Aim:
Please rescale the listing from the line with "Screen dimensions: 1456x819" up to and including the line with "[x=212, y=190]". Write out each of those lines again, requests included, with every coordinate in the answers multiplied by 0.45 and rounded to a whole number (halves go up), and leave all other numbers unchanged.

Word and element location listing
----

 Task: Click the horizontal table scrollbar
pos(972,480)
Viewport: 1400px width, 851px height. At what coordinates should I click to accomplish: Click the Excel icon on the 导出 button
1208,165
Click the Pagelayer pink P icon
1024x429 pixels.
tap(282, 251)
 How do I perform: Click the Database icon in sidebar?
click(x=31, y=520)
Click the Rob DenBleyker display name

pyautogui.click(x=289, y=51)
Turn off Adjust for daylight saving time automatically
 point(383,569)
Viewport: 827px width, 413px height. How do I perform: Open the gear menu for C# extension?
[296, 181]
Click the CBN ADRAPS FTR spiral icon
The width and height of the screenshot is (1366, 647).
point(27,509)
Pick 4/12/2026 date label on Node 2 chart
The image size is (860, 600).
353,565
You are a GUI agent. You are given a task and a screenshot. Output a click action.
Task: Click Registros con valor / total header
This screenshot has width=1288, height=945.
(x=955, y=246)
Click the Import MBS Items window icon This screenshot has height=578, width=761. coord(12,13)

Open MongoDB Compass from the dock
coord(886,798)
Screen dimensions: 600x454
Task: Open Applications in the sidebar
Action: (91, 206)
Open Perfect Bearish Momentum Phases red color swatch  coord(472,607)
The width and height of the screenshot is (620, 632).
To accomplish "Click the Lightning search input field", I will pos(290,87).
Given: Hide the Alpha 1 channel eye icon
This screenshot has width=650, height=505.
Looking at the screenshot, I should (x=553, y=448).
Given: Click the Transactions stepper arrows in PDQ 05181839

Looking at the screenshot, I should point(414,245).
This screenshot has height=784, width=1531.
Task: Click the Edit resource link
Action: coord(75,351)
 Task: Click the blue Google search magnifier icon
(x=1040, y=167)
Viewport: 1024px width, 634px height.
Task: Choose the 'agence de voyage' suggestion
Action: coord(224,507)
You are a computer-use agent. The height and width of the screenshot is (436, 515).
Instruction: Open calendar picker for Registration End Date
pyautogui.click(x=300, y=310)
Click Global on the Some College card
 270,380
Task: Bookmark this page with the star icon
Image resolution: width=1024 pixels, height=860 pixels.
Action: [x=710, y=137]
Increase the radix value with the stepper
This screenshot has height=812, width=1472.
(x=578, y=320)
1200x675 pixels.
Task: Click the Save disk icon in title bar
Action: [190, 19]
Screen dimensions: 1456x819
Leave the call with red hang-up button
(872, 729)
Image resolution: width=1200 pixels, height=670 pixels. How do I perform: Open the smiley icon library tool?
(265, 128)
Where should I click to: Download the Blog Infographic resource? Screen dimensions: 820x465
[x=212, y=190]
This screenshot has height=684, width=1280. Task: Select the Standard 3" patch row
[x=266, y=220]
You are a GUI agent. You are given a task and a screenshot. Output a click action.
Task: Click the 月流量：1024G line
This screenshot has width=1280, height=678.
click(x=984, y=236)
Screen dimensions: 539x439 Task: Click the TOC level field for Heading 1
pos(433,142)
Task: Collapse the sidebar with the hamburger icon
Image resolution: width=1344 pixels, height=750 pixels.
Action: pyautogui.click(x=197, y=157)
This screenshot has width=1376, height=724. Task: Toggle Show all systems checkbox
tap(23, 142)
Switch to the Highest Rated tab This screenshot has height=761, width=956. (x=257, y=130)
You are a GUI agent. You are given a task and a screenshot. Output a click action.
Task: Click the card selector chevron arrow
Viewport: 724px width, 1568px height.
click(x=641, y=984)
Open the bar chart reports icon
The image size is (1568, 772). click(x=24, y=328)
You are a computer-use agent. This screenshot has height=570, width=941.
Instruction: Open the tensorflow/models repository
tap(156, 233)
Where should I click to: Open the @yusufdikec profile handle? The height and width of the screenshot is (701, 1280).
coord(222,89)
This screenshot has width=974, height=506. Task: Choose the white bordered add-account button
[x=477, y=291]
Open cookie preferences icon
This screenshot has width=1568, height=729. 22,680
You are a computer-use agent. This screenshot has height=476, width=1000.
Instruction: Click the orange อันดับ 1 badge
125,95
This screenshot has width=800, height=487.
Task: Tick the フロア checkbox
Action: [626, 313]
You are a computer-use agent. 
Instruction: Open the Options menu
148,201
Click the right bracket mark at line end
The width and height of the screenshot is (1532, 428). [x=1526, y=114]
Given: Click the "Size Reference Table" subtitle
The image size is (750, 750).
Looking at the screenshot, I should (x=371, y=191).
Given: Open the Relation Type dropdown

----

Written reply:
Screen dimensions: 1456x819
Leave the call with red hang-up button
(392, 328)
Image resolution: width=1200 pixels, height=670 pixels. How do I perform: Open the smiley icon library tool?
(119, 58)
Where should I click to: Download the Blog Infographic resource? Screen dimensions: 820x465
[x=95, y=86]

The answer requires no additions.